Davis believed that the American public "had a right to be truthfully informed" about the war within the dictates of military security. He asked President Roosevelt to lift the ban on publishing photographs of dead GIs on the battlefield on the grounds that the American people needed to appreciate the sacrifices made by their young men. Roosevelt agreed. Life published a photograph taken by George Strock of three American soldiers who were killed on the beach during the Battle of Buna-Gona, the first photograph published that depicted American soldiers dead on the battlefield. Censorship was loosened, but the media was still forbidden from showing the faces of the dead or the insignia of the units they belonged to.

==Postwar career==
Following the war, Davis continued his career in radio on ABC. Beginning on January 3, 1954, he had a program on ABC Radio on Sundays from 10:15 to 10:30 Eastern Time. Davis used the platform to criticize Senator Joseph McCarthy for his anti-communist investigations.

Davis was one of the four journalists who portrayed themselves in the 1951 film The Day the Earth Stood Still, and he was the host and narrator of the ABC television series, Pulitzer Prize Playhouse (1950–52), which won a Primetime Emmy Award for Outstanding Drama Series. He began a weekly TV commentary program on ABC on January 17, 1954, airing on Sundays from 1 to 1:15 p.m. E. T.

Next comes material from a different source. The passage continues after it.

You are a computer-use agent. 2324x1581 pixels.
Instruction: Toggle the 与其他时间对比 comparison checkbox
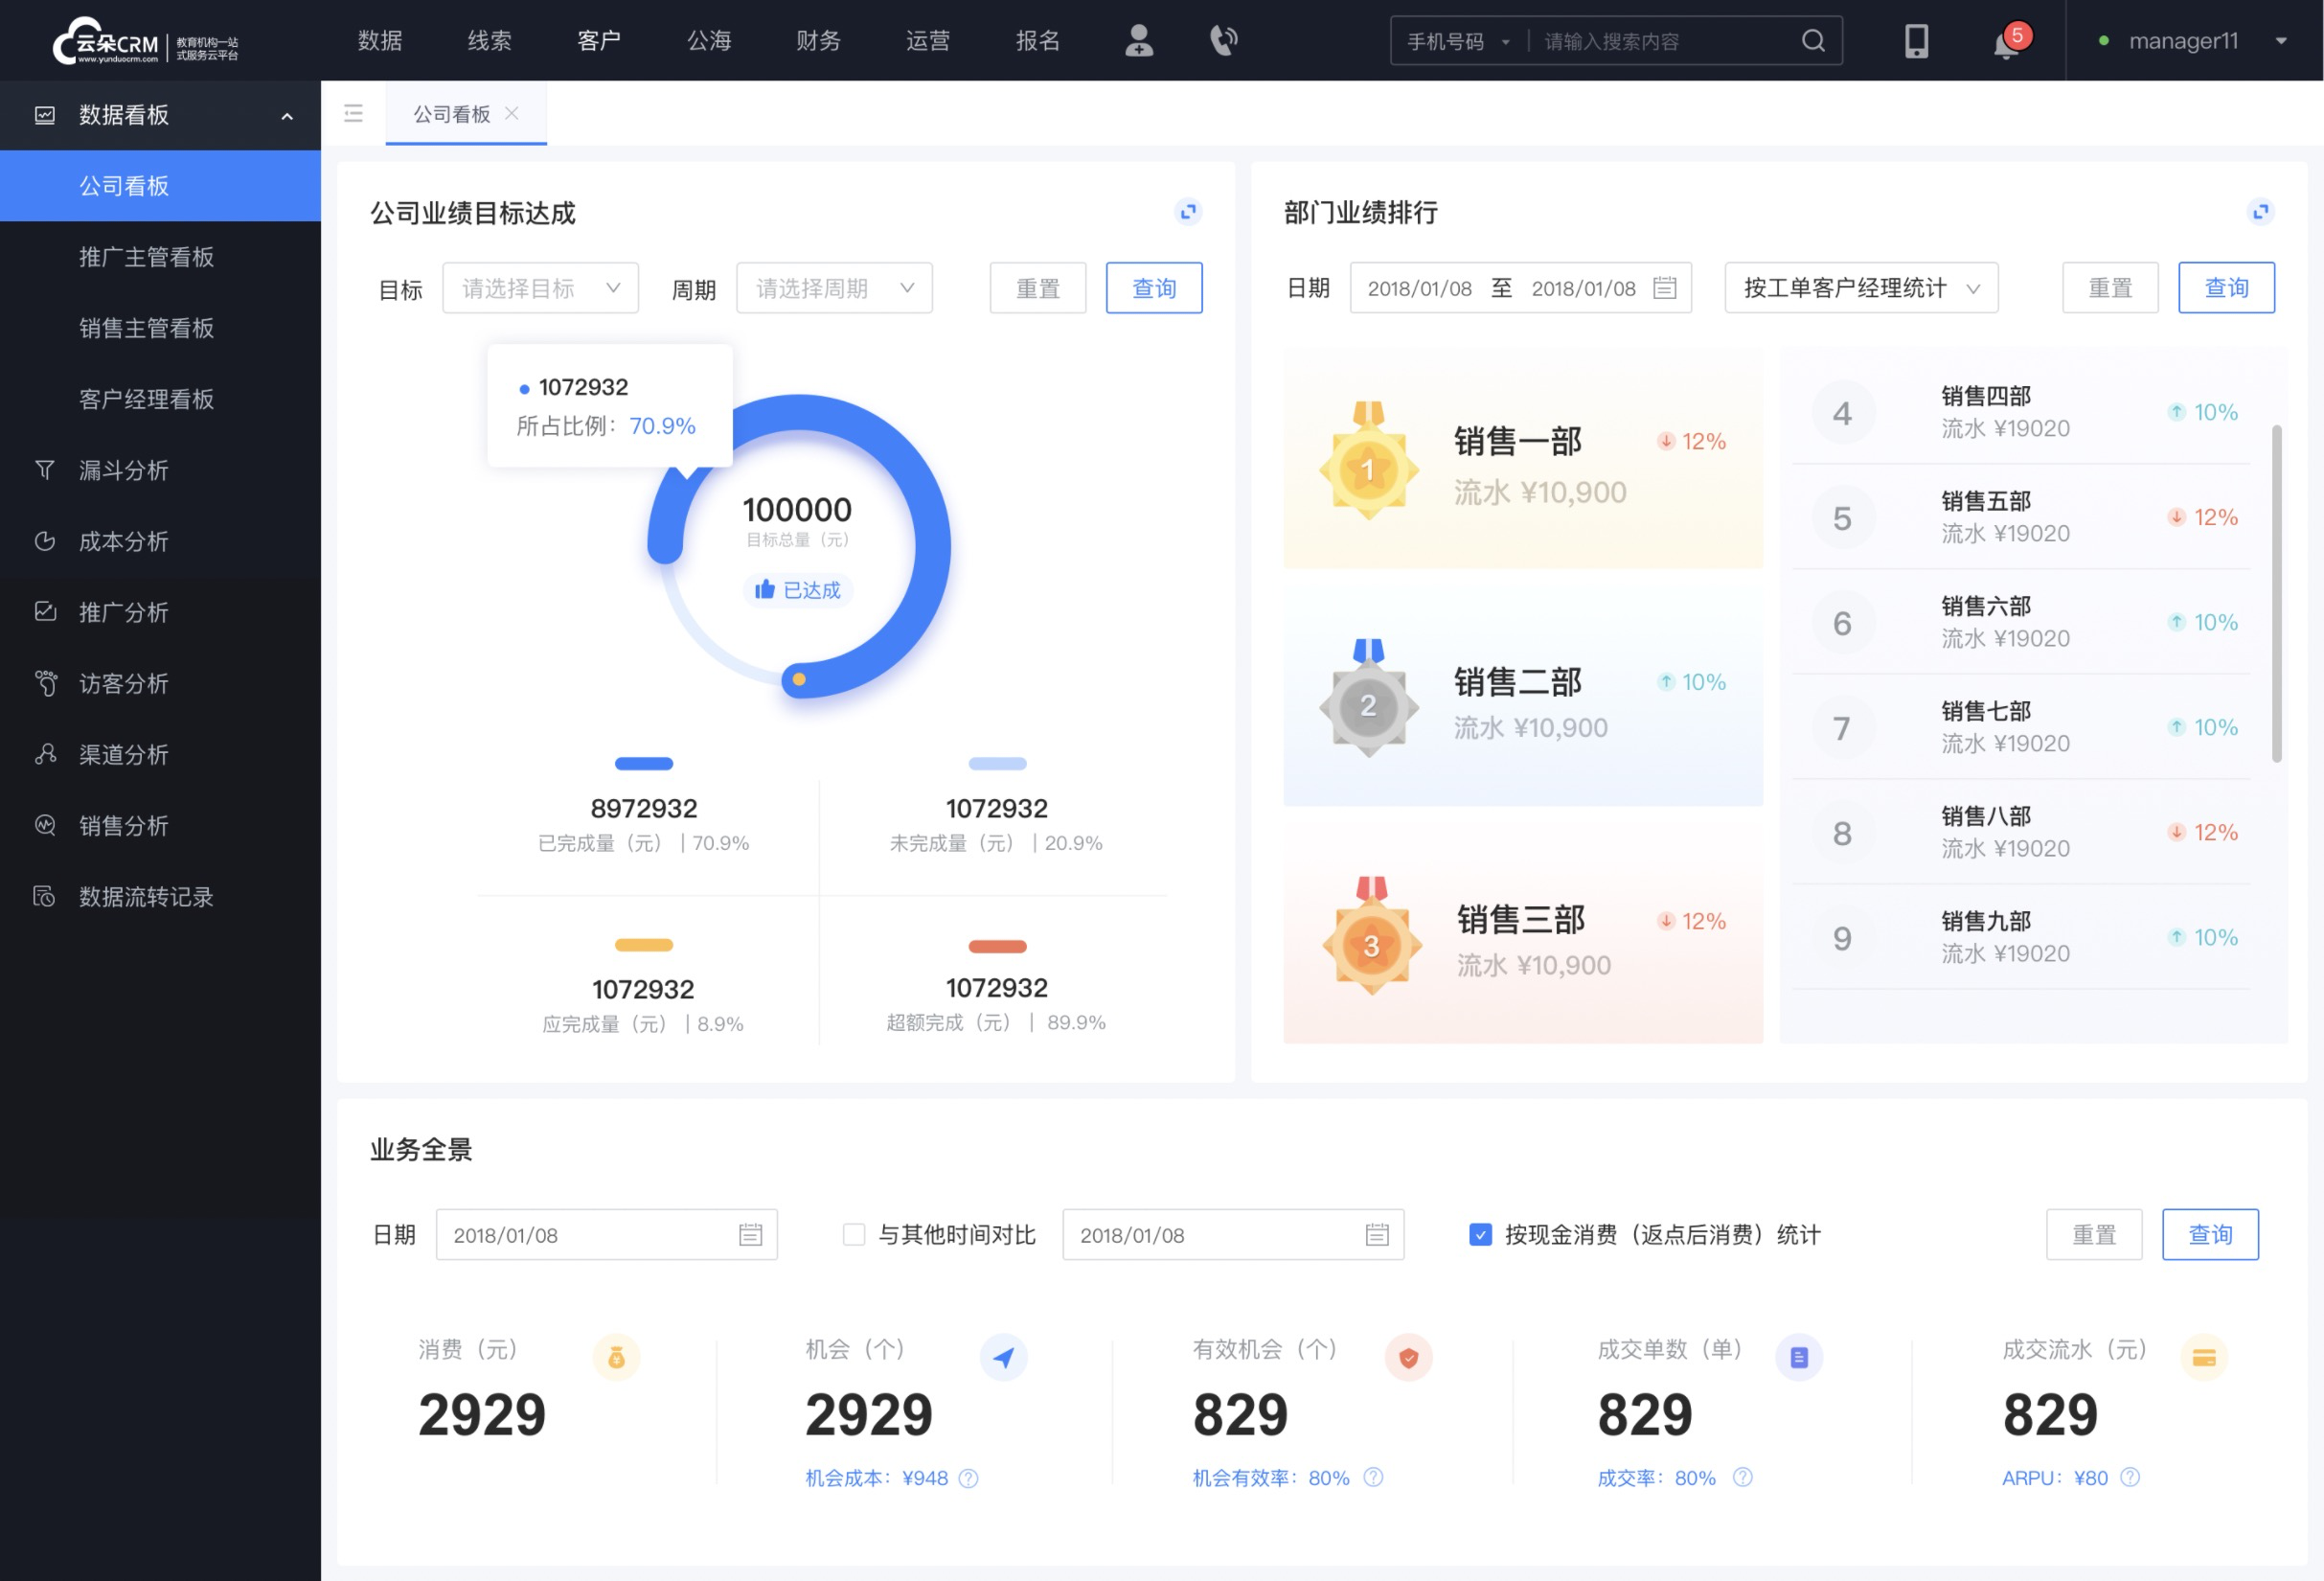[x=845, y=1235]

He was a longstanding member of The Baker Street Irregulars, the literary society dedicated to keeping green the memory of Sherlock Holmes.

On June 29, 1952, the Washington Post published a two-page essay by Davis, which he opened by questioning "how long will these former Communists and former sympathizers abuse the patience of the vast majority which had sense enough never to be Communists in the first place?" He cited their "arrogance" as the most "irritating thing" about them. He specifically mentioned Whittaker Chambers, who was then testifying before the Senate Internal Security Subcommittee.

Davis retired from broadcasting in 1953 after suffering a heart attack.

==Death==
Davis died in May 1958 of complications from a stroke.

==Legacy==
Davis received many awards, among them three Peabody Awards, including an award during its inaugural year. Foreign governments also recognized Davis when he was inducted into the Dutch Order of Orange-Nassau and the Czechoslovak Order of the White Lion, among others.

In 1946, Davis received the Alfred I. duPont Award.